We went to Iraq and Afghanistan as liberators, as helpers, as partners, but too often we were seen as occupiers.  Although this was not our aim, it proved to be a reality on the ground.

As such, the United States and its Western allies need a new approach. This approach must be supporting Arab solutions to Arab problems.

We know that the fight against Daesh will not just be from bombing. As Ambassador Otaiba, the UAE Ambassador to the United States, wrote this week “While military force is necessary, the key to success over the long term will be what happens off the battlefield.” This will include tackling the funding of such groups and blocking the intake of the terrorists. As the Ambassador went on to say, “To be clear, this is not a war between Muslims and non-Muslims or past versus the present, but between very distinct visions of the modern world. Extremists imagine a past that never existed and a future that will never happen.”

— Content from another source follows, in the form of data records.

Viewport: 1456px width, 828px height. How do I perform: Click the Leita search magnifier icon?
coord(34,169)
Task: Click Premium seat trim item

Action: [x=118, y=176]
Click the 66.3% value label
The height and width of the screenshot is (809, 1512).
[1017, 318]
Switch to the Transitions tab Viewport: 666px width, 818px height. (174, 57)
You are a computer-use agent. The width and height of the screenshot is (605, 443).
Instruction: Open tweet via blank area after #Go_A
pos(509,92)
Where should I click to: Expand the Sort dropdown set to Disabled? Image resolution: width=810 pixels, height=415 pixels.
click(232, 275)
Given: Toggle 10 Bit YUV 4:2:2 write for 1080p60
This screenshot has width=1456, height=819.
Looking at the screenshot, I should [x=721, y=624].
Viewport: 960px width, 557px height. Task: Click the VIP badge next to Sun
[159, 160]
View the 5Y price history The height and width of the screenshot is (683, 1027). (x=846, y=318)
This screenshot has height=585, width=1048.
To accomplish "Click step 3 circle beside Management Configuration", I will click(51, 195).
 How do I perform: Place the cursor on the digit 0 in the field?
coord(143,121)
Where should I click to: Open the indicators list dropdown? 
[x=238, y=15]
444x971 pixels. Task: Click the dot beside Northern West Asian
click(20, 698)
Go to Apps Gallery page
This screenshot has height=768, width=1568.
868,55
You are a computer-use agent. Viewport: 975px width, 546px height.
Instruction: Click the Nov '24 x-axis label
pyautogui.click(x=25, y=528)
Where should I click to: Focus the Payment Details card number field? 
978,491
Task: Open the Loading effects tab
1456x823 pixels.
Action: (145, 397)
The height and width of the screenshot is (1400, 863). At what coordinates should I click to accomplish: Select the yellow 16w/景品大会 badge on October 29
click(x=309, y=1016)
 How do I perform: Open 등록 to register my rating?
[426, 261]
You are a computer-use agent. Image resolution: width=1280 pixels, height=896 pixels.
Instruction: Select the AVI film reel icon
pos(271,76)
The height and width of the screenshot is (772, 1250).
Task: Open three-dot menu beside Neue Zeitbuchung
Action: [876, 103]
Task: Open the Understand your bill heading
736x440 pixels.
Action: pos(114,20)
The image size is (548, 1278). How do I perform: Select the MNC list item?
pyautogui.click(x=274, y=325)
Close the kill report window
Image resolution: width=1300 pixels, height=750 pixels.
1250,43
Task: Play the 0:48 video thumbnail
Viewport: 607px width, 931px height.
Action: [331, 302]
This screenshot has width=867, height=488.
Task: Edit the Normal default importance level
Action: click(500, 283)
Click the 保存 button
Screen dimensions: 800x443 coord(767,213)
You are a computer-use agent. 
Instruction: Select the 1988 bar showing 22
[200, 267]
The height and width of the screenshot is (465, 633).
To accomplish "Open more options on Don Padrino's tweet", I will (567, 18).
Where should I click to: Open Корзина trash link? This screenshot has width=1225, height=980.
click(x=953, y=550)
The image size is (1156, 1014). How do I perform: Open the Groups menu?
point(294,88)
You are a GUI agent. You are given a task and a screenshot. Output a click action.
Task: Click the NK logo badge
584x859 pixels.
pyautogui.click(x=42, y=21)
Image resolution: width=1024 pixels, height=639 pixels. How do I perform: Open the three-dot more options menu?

This is why the United States must support the leadership of President El Sisi and King Abdullah.  The support must include four key elements.

Intelligence support must be given to Arab governments and militaries in order for them to tackle the funding from individuals to groups like Daesh, their extremist support base, as well as stopping further fighters from joining such groups.

The United States is unrivaled in its military prowess; as such it should be providing major military support for Arab armies and their air forces. This has to include faster military exports including key technologies needed to fight the extremists.

The United States must lead the effort for wider economic support for the Levant and North African regions. This must include an increase and more sustained investment by oil and gas rich gulf countries in the economies of the poorer regions.

Last the United States and the West must provide political support, including authorization from the United Nations for military action, as well as long term political development support for Arab leaders to offer a vision of the future that is positive for the Arab world.

This will not be easy, and will not be immediately effective. But by working with Arab governments, helping them to tackle their problems, and helping them improve the lives of their citizens, we stand in a better and more effective position to defeat and destroy the extremists.

Elsalameen is a senior adjunct fellow and Hamill is the director of Strategy and Communications for the non-partisan American Security Project.